Making the most of my last week off work I appear to have begun writing and photographing my recipes and even written a table of contents. I say I appear to have, because I was sitting down to plan out an entirely differnent book and when I put pen to paper about sixty recipes reeled themselves off in what most definitely did not appear to be a children’s story. Children’s cookbook perhaps. Story, not really, no.
Currently feeling so unmotivated to write, when what I really most need to be doing now is writing. And lots of it, having just set up Lovely UK. And my writing blog – my memories blog, because I also need to write those down – the ones that happened in the thirty four odd years before I began writing here.
So as usual I have a load of different projects on the go, all being attended to as my mood desires.
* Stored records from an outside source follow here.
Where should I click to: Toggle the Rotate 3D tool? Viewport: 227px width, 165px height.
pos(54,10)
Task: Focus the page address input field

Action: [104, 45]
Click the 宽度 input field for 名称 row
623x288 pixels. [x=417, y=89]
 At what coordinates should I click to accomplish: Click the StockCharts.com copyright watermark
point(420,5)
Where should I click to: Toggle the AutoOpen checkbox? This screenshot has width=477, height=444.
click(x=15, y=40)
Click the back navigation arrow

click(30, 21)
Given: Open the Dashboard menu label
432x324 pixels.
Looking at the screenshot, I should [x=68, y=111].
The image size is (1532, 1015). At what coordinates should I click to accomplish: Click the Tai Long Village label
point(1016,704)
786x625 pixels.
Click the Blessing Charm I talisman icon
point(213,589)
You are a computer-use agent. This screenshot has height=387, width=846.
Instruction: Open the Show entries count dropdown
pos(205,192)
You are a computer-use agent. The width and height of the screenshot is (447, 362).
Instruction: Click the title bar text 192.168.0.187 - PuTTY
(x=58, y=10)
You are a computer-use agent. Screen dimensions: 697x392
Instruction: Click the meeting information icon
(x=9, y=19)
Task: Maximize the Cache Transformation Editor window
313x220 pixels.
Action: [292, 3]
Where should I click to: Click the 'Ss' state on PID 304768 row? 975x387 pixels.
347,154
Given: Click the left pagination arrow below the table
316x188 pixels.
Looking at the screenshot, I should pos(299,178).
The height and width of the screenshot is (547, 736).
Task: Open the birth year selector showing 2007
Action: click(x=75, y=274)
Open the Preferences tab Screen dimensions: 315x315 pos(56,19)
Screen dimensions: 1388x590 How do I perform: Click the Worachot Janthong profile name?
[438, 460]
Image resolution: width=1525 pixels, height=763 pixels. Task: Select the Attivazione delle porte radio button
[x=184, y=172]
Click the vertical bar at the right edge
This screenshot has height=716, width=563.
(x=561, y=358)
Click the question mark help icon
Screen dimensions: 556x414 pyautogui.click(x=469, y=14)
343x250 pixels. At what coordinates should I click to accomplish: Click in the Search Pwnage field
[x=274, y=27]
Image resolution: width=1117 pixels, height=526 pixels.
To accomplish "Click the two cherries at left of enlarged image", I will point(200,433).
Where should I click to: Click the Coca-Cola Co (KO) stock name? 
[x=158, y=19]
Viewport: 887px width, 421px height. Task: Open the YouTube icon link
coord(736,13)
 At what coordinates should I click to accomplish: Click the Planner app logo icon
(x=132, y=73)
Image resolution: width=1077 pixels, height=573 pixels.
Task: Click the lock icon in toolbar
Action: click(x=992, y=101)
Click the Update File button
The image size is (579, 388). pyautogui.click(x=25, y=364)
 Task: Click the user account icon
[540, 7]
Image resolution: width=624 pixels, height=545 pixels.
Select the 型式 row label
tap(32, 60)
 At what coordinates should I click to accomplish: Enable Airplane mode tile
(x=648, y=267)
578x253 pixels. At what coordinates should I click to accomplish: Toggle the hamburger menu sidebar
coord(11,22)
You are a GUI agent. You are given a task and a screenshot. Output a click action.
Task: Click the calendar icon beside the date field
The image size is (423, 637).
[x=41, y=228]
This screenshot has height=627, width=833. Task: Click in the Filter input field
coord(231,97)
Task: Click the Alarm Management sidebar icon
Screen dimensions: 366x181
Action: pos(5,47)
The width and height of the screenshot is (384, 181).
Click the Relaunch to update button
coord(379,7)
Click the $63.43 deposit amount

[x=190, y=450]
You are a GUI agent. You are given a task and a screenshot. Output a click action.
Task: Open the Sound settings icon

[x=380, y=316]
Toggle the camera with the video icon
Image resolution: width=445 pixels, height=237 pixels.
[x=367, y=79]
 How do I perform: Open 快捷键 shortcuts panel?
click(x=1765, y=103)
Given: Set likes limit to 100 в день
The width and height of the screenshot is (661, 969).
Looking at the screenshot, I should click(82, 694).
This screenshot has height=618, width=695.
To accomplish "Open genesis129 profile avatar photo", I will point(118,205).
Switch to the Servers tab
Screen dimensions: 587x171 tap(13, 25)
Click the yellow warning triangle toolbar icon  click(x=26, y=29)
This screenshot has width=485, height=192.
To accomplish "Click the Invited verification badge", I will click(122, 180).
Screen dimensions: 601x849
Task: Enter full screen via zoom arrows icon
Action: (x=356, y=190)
All having small amounts of time dedicated to them and eventually they are completed, bit by bit. That’s my way – my attention darting here and there, then drifting, perhaps stopping a while to complete something and then swimming in another direction entirely becoming immersed in something for weeks upon end.
Which is precisely how I have gone from a full week of intense focus on setting up Lovely UK, packing up and moving house, to now spending most of a week in the kitchen cooking, baking and photographing – making notes on the backs of postcards, remembering and re-inventing recipes for cake, figuring out how to shift ingredients over – what to swap, how to make things more delicious, how to bring out flavour in the simplest possible way and along the way rediscovering the wonderful taste of farm-fresh meat and vegetables. Which has of course led me to wonder about the authenticity of the organics in supermarkets – which, really, considering how cynical I am I can’t believe I’ve not figured this out beforehand. I read this comment on a guardian article with great interest – time to dig a little further.